→ **BRIEF**: Search the records for the word "full" and pick out every line that has it.

→ **Stored data**:

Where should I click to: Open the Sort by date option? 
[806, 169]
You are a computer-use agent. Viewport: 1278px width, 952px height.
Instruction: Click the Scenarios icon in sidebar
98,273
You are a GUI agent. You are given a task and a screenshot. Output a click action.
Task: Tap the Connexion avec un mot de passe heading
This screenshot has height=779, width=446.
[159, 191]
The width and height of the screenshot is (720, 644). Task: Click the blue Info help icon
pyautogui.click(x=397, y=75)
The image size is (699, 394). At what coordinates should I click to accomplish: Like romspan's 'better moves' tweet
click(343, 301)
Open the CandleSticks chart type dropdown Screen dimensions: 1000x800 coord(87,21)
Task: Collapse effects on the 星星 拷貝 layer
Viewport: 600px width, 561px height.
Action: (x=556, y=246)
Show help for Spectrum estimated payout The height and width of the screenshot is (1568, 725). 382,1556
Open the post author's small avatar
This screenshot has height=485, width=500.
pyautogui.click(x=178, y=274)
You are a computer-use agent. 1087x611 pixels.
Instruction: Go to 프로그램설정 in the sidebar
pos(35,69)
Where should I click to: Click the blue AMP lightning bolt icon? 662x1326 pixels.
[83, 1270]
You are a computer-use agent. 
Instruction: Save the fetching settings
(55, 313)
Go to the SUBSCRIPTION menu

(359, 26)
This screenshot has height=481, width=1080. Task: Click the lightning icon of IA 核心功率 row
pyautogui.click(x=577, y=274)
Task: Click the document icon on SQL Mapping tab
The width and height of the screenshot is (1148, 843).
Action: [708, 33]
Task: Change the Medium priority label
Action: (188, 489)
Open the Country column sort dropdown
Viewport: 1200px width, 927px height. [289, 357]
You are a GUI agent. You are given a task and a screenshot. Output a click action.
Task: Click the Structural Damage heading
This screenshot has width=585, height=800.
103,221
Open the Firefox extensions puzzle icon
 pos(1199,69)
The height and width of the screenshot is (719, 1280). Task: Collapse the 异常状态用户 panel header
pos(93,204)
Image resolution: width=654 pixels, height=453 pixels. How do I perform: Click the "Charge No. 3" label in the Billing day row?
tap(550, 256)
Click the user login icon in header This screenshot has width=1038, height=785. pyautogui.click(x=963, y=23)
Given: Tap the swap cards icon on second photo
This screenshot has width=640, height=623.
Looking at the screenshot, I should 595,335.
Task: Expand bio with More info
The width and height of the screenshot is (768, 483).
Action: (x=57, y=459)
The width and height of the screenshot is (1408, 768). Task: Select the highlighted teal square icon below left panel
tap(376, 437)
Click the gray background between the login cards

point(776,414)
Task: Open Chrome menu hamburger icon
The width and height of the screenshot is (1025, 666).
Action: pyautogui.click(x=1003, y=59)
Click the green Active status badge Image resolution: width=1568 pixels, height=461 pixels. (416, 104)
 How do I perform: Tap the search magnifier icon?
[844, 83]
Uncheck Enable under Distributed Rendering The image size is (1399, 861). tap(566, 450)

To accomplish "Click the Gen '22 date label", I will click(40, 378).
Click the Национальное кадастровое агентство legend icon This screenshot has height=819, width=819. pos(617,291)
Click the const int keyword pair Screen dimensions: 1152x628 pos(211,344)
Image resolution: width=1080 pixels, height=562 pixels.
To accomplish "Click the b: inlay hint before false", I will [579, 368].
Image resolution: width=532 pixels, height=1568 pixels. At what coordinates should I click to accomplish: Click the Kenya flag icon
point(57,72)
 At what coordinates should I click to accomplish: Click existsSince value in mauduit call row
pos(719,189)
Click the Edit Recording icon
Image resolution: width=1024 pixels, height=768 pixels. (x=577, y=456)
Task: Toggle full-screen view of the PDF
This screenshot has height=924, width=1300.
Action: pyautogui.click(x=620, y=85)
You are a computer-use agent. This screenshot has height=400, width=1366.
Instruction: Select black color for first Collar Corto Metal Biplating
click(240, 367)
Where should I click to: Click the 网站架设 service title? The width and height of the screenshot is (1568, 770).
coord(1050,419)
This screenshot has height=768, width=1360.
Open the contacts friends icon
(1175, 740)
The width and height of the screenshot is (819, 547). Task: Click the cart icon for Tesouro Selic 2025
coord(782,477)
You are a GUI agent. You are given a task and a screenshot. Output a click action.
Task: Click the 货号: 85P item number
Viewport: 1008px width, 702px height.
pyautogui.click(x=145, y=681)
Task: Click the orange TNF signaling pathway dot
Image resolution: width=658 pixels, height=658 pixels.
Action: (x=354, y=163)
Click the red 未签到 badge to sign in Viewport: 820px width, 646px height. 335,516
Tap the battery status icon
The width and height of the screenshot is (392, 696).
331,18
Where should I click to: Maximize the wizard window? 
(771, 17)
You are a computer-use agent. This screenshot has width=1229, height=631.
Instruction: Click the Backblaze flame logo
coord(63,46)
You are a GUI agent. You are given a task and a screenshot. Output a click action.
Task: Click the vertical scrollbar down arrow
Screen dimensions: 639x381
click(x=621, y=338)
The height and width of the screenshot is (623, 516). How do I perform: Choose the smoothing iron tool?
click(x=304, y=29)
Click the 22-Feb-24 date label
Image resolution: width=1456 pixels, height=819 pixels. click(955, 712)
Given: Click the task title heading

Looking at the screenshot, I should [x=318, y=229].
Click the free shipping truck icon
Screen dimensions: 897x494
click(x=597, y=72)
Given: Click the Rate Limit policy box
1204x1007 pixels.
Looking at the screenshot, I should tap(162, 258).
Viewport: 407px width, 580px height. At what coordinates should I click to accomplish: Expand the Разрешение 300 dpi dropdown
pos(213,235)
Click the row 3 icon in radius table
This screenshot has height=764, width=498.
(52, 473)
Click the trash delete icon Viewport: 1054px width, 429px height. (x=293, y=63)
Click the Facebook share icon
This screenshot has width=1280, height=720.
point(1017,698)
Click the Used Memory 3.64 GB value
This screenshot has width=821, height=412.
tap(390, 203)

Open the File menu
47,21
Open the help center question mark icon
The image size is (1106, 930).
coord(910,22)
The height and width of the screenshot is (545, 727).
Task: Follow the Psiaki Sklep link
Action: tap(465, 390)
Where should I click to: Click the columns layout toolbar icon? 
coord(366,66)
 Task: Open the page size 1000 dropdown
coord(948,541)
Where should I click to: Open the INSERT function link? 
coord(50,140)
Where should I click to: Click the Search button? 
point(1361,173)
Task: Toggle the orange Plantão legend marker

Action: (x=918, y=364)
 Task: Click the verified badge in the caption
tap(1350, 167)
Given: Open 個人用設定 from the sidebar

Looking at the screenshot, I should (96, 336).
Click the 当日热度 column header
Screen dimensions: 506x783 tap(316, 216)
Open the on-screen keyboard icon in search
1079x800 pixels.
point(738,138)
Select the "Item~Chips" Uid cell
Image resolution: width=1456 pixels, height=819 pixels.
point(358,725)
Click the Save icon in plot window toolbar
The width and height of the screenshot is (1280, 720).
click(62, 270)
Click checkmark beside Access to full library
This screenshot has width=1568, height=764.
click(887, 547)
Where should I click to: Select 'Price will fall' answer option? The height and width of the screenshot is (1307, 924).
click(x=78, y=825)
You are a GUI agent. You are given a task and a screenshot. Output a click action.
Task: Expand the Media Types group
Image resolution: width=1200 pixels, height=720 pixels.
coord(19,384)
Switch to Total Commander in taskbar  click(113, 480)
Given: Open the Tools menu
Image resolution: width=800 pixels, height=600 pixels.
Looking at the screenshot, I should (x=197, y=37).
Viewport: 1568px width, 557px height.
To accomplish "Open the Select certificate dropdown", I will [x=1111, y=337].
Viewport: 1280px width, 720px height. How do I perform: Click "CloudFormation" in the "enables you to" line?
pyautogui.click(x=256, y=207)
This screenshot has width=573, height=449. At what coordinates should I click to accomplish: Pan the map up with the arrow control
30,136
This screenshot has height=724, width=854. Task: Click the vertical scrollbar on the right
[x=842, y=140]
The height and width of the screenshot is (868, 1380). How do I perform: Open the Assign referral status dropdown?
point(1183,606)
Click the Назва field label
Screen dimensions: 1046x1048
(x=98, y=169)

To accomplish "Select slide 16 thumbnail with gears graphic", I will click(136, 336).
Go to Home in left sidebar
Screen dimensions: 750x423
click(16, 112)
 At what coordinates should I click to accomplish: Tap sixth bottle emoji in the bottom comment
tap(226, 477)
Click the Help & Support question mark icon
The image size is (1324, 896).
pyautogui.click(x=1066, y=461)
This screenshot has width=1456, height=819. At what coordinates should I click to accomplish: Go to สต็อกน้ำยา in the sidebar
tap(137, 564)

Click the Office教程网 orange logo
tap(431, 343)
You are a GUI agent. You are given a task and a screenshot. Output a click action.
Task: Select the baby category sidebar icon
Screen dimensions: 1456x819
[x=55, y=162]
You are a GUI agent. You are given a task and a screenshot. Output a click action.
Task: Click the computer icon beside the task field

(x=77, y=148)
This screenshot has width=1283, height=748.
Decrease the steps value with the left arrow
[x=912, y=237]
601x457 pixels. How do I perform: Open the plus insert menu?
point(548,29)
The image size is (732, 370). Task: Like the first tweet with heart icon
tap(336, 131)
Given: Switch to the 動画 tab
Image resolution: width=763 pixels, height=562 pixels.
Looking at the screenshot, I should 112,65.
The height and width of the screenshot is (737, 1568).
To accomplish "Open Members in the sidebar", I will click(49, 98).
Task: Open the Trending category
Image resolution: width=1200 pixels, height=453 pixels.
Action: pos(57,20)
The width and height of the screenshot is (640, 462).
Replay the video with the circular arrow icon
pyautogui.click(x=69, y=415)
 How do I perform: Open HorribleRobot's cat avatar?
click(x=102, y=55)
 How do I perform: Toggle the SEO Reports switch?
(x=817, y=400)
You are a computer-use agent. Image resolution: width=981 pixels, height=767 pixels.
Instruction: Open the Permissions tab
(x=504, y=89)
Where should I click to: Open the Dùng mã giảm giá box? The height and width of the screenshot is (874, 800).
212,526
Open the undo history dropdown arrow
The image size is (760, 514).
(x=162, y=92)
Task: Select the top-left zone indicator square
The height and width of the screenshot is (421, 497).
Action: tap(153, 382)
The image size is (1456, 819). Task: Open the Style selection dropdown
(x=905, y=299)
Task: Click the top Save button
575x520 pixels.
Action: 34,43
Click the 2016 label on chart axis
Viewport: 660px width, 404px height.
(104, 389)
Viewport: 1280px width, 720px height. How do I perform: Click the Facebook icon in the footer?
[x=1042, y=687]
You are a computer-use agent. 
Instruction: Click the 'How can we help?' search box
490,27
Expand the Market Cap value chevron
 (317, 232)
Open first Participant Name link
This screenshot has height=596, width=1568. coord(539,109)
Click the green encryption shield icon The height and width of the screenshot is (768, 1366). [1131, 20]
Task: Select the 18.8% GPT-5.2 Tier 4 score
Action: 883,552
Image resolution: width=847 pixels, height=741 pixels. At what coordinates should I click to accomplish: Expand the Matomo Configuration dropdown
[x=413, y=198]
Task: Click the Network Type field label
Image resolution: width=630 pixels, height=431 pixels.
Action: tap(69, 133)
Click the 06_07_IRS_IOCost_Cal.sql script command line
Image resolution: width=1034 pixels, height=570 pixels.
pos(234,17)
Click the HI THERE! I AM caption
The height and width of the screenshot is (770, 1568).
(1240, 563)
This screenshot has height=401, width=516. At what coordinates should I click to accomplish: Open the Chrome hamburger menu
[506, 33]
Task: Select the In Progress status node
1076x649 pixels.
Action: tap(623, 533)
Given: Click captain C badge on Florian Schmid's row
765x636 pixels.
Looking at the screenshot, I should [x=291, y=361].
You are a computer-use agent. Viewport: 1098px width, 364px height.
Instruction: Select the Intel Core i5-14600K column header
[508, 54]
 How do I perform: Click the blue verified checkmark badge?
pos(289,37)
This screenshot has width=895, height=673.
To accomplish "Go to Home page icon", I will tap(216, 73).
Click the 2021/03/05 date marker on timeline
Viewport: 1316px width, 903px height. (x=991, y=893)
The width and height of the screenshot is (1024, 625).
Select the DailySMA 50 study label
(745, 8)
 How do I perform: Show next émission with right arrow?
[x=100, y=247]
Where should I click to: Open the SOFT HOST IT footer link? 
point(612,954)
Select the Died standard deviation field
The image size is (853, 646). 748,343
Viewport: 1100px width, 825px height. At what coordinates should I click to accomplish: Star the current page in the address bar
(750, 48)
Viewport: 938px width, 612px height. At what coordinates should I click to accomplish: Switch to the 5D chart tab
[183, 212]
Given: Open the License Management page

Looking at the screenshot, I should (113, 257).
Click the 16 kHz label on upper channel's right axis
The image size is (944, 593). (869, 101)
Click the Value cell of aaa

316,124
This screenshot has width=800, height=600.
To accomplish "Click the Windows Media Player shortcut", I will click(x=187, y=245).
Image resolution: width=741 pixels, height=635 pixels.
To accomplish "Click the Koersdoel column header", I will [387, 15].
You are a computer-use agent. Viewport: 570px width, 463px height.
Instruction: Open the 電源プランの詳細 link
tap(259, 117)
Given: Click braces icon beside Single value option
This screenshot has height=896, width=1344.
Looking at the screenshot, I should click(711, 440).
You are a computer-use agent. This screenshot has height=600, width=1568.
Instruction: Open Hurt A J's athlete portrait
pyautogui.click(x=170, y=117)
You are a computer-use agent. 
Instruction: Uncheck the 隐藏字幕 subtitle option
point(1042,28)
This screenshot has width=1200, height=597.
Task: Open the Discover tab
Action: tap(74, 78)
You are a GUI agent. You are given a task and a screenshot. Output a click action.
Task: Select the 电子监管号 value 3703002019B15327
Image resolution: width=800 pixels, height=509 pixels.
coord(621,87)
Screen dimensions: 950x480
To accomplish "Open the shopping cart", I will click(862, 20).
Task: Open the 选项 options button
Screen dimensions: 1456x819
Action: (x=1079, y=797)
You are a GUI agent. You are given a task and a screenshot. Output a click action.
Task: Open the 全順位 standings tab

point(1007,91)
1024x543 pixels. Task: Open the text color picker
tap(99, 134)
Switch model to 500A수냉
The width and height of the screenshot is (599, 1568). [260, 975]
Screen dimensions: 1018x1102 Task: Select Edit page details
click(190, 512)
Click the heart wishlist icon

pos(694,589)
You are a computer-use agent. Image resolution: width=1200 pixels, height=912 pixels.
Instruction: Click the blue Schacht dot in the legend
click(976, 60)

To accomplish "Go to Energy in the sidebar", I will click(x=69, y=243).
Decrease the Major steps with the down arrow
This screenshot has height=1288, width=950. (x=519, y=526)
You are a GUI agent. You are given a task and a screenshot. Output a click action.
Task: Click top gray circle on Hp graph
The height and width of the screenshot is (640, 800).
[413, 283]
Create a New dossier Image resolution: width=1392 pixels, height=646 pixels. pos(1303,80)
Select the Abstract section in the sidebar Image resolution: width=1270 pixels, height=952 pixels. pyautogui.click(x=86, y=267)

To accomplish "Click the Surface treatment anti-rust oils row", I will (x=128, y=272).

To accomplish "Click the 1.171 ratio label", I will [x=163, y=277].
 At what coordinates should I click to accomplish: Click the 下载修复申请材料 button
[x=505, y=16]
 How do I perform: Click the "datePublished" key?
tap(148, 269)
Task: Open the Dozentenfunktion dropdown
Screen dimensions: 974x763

→ **PROBLEM SOLUTION**:
Task: Toggle full-screen view of the PDF
Click checkmark beside Access to full library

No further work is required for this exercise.